“Why,” she asked of her heart in vain—“why should I feel so wounded, insulted and offended at the steady gaze of dee-ar Marcel, who loves me so truly, and whom I love and honor more than any other one in the whole world?”
She could not answer her own question. She only felt that she hated herself for entertaining such feelings, and sometimes even hated her dee-ar Marcel for inspiring them.
From some strange intuition she had ceased to call him “Marcel, dee-ar,” with tender slowness drawing out the word into two syllables, and dwelling with pathetic fondness on the first. She called him “uncle, dear,” with respectful brevity, and nothing more.
On one occasion, while she was sitting at his feet in the library, engaged with her flower embroidery in colored silks, and not daring to raise her eyes, because her burning cheeks and shrinking heart assured her that he had ceased reading and was gazing steadily upon her, he said, with a touching sadness:
“I fear that you are often dull in this lonely house, dear child.”

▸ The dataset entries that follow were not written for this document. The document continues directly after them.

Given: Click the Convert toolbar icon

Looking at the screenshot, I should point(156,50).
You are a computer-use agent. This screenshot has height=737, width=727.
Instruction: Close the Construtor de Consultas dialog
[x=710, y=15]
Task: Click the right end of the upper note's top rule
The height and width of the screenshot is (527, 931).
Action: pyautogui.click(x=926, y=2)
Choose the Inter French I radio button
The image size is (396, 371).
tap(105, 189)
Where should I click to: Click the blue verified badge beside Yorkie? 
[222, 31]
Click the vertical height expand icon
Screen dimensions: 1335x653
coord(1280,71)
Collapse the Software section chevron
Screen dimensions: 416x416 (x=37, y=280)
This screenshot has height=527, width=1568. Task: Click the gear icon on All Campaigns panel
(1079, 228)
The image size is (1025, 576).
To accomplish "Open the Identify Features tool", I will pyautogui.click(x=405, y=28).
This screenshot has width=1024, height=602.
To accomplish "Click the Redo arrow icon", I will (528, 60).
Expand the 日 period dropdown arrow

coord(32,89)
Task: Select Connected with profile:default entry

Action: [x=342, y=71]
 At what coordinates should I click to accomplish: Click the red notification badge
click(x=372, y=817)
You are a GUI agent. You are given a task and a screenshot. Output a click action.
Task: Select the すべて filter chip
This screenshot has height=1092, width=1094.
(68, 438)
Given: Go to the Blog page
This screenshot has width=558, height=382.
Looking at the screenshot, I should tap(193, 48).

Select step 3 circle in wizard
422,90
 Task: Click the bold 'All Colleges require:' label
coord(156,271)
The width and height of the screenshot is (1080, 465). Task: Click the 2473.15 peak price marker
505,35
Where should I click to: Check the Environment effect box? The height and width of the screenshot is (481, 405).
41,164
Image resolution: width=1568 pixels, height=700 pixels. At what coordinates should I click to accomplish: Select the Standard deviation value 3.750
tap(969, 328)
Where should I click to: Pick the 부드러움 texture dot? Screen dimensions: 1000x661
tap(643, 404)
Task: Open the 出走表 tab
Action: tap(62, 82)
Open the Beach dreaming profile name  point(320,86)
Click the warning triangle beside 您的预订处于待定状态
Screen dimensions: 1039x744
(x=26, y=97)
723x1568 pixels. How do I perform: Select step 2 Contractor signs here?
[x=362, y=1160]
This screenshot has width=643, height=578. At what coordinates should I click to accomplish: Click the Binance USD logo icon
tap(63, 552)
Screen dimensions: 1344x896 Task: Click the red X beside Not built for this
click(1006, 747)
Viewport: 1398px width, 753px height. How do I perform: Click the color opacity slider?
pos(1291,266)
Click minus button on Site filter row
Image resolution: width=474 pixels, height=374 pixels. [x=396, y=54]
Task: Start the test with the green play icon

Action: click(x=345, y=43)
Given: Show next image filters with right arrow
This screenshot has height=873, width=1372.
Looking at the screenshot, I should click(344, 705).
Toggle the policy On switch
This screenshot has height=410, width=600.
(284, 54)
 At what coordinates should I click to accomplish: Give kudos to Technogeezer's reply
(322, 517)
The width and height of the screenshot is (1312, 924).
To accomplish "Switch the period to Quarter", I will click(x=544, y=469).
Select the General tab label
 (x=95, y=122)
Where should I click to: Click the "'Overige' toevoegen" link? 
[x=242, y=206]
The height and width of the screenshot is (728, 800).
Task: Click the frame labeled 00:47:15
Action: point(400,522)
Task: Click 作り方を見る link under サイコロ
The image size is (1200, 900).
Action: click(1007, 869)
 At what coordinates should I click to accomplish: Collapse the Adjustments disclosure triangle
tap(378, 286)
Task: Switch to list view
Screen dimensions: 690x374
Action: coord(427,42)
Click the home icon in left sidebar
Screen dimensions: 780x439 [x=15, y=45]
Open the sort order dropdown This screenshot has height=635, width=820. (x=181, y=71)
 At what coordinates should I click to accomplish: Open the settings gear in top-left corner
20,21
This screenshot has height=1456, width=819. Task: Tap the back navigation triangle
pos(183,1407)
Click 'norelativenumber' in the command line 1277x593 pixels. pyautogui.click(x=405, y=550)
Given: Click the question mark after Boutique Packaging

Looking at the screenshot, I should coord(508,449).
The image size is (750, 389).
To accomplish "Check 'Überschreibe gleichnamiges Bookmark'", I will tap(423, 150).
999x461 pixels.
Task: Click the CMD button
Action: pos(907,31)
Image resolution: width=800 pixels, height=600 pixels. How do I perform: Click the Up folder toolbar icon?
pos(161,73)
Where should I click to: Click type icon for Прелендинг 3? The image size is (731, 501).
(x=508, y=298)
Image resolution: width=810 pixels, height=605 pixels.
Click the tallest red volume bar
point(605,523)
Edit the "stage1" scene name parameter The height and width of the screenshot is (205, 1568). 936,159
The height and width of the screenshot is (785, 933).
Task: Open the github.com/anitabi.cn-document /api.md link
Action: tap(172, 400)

“Oh, no, uncle, never dull,” she answered, without raising her eyes.
“And never weary of a tiresome bookworm like me?”
“Never, uncle, dear,” she answered, kindly, touched by the pathos of his tone, but half afraid of the pity that she felt for him, lest it should lead her into some vague, ill-understood wrong or woe.
“Gloria,” he said, in a strangely earnest tone.
“Well, uncle?” she breathed, in fear of—she knew not what.